2,3,5-Tri-O-benzyl-4-(2-tert-butoxycarbonyl)hydrazinyl-4-deoxy-d-arabinonitrile (10)

Step 1: To a solution of alcohol 9 (200 mg, 0.48 mmol) in DCM (4 mL) at 0 °C was added pyridine (0.1 mL, 1.24 mmol, 2.6 equiv). The mixture was stirred for 10 min prior to dropwise addition of triflic anhydride (0.1 mL, 0.60 mmol, 1.25 equiv). The reaction mixture was further stirred at 0 °C for 15 min before being diluted with DCM (20 mL), washed with cold HCl (10 mL, 1 M) and saturated aq NaHCO3 (12 mL), dried over MgSO4, and filtered. The residue (Rf = 0.71; PE/EtOAc, 7:3) was concentrated under reduced pressure and used directly in the following step. Step 2: To a solution of the triflate from step 1 in THF (1.5 mL) at 0 °C was added tert-butylcarbazate (320 mg, 2.42 mmol, 5 equiv). The reaction mixture was stirred at rt for 44 h before volatiles were removed under reduced pressure. The residue was subjected to flash column chromatography (PE/EtOAc, 95:5 → 9:1). Collection of the appropriate fractions (Rf = 0.28; PE/EtOAc, 9:1) provided hydrazide 10 (138 mg, 54%) as a clear white oil. 1H NMR (CDCl3, 400 MHz): δ = 7.36–7.28 (m, 15H), 5.77 (brs, 1H, NH), 4.88 (d, J = 11.5 Hz, 1H, CHPh), 4.84 (d, J = 11.1 Hz, 1H, CHPh), 4.73 (d, J2,3 = 3.7 Hz, 1H, H-2), 4.64 (d, J = 11.1 Hz, 1H, CHPh), 4.57 (d, J = 11.5 Hz, 1H, CHPh), 4.52 (d, J = 11.8 Hz, 1H, CHPh), 4.45 (d, J = 11.8 Hz, 1H, CHPh), 3.82 (dd, J2,3 = 3.7 Hz, J3,4 = 7.0 Hz, 1H, H-3), 3.71 (dd, J5a,4 = 4.4 Hz, J5a,5b = 9.7 Hz, 1H, H-5a), 3.60 (dd, J5b,4 = 5.7 Hz, J5b,5a = 9.7 Hz, 1H, H-5b), 3.27 (ddd, J4,5a = 4.4 Hz, J4,5b = 5.7 Hz, J4,3 = 7.0 Hz, 1H, H-4), 1.44 (s, 9H); 13C NMR (CDCl3, 100 MHz): δ = 156.7 (C=O), 137.9 (Ar), 137.5 (Ar), 136.0 (Ar), 128.8–128.0 (Ar), 117.8 (CN), 80.6 (C(CH3)3), 78.1 (C-3), 74.9 (CH2), 73.5 (CH2), 72.9 (CH2), 68.3 (C-2), 67.8 (C-5), 60.5 (C-4), 28.4 (CH3); IR (ATR, cm–1): 3339, 3014, 2979, 2929, 2870, 1718, 1497, 1454, 1393, 1367, 1249, 1216, 1157, 1088, 1073, 1028; HRMS (ESI): m/z [M + H]+ calcd for C31H38O5N3, 532.2806; found, 532.2802.

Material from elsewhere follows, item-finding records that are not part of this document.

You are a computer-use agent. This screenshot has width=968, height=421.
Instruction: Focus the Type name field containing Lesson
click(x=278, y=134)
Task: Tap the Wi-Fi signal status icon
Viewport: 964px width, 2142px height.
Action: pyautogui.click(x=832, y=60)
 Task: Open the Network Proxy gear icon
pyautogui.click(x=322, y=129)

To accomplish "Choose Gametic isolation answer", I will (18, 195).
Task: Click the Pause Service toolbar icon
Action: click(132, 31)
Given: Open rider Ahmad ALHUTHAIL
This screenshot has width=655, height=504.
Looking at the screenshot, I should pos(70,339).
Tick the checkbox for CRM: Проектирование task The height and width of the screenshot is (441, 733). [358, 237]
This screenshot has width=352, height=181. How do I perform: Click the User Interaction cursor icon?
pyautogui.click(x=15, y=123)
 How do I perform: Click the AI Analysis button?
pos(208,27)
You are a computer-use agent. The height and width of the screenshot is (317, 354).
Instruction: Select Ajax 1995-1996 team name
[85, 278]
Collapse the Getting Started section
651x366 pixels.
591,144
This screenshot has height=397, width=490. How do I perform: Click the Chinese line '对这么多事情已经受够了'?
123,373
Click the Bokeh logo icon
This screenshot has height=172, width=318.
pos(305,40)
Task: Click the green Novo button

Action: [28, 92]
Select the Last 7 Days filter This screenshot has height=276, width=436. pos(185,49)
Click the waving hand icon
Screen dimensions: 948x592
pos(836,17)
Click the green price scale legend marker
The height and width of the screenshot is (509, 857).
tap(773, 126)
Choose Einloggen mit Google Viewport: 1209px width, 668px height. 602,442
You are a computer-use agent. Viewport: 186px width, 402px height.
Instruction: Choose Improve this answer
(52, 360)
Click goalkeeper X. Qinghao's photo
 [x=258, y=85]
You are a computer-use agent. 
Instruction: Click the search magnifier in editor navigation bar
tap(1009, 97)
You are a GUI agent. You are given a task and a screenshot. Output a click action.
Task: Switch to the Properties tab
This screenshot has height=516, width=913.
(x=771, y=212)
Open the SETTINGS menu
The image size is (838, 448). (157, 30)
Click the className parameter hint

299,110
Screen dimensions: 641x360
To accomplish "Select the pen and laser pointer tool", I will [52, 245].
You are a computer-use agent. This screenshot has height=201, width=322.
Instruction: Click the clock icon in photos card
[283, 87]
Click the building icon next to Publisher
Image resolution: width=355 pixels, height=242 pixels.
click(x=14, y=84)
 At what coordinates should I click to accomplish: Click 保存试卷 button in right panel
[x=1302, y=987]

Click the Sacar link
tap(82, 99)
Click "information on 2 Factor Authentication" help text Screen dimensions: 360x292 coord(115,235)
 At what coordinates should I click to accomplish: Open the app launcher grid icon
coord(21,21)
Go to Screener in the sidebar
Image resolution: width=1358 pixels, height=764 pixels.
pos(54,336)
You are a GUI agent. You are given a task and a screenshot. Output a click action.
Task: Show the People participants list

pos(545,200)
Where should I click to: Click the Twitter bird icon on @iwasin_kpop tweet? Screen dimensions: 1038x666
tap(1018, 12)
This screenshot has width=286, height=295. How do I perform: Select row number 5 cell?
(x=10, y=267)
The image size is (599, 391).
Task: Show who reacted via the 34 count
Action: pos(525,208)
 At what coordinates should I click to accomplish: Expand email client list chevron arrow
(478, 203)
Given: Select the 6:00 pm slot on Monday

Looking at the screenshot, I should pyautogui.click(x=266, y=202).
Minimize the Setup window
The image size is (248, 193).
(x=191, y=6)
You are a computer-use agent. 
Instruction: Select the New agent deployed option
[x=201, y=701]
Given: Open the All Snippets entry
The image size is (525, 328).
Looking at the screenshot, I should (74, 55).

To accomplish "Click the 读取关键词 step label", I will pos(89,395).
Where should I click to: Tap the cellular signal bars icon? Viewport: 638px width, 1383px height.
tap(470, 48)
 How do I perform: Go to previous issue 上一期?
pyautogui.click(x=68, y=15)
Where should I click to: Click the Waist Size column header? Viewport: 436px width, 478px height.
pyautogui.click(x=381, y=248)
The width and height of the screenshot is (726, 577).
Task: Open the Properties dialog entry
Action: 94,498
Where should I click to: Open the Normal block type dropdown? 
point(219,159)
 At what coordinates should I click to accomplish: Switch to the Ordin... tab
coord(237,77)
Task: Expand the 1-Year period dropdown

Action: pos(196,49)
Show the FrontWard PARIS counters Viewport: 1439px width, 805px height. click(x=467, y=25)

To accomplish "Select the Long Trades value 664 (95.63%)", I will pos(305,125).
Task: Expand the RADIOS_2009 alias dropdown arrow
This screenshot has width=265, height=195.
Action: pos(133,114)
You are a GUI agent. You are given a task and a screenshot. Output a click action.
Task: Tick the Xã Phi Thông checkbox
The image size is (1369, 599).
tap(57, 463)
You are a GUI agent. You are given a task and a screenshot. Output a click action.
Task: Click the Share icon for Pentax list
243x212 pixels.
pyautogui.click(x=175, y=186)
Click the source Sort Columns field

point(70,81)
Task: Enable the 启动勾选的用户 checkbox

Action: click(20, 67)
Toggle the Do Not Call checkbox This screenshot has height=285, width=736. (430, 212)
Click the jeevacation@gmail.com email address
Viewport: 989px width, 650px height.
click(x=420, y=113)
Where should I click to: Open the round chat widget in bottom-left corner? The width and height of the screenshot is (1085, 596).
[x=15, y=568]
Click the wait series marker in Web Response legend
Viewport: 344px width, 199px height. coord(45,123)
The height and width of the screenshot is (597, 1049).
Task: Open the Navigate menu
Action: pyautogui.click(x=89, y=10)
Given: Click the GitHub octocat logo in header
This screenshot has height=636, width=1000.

(2R,3R,4R)-1-Amino-3,4-bis(benzyloxy)-2-((benzyloxy)methyl)-5-iminopyrrolidin Hydrochloride (11)

To a solution of nitrile 10 (140 mg, 0.26 mmol) in DCM (10 mL) at rt was added TFA (2 mL) dropwise. The reaction mixture was stirred at rt for 3 h before toluene was added, and the volatiles were removed in vacuo. The residue was then purified by flash column chromatography (DCM/MeOH (0.1 M HCl), 94:6). Collection of the appropriate fractions (Rf = 0.35; DCM/MeOH (0.1 M HCl), 9:1) provided the title compound (98.3 mg, 88%) as a clear colorless oil. [α]D27.2 °C −11 (c 0.20 in MeOH); 1H NMR (MeOD, 400 MHz): δ = 7.34–7.25 (m, 15H, ArH), 4.82 (d, J4,3 = 3.9 Hz, 1H, H-4), 4.73 (d, J = 11.5 Hz, 1H, CHPh), 4.63 (d, J = 11.5 Hz, 1H, CHPh), 5.59 (d, J = 11.8 Hz, 1H, CHPh), 4.48 (bs, 2H, CHPh), 4.47 (d, J = 11.8 Hz, 1H, CHPh), 4.25 (t, J = 3.9 Hz, 1H, H-3), 3.96 (m, 1H, H-2), 3.89 (dd, JCHaOH,2 = 3.4 Hz, JCHaOH,CHbOH = 10.9 Hz, 1H, CHaOH), 3.63 (dd, JCHbOH,2 = 3.2 Hz, JCHbOH,CHaOH = 10.9 Hz, 1H, CHbOH); 13C NMR (MeOD, 100 MHz): δ = 166.7 (C=N), 138.9 (Ar), 138.4 (Ar), 138.1 (Ar), 129.6–129.1 (Ar), 82.3 (C-4), 79.6 (C-3), 74.2 (CH2), 74.0 (CH2), 73.3(CH2), 71.0 (C-2), 66.3 (CH2OH); IR (ATR, cm–1): 3029, 2929, 2110, 1953, 1882, 1811, 1702, 1624, 1495, 1453, 1362, 1261, 1209, 1121, 1099, 1063, 1028, 971, 915; HRMS (ESI): m/z [M + H]+ calcd for C26H30O3N3, 432.2282; found, 432.2276.

(2R,3R,4R)-1-Amino-3,4-dihydroxy-2-(hydroxymethyl)-5-iminopyrrolidine Hydrochloride (4Cl)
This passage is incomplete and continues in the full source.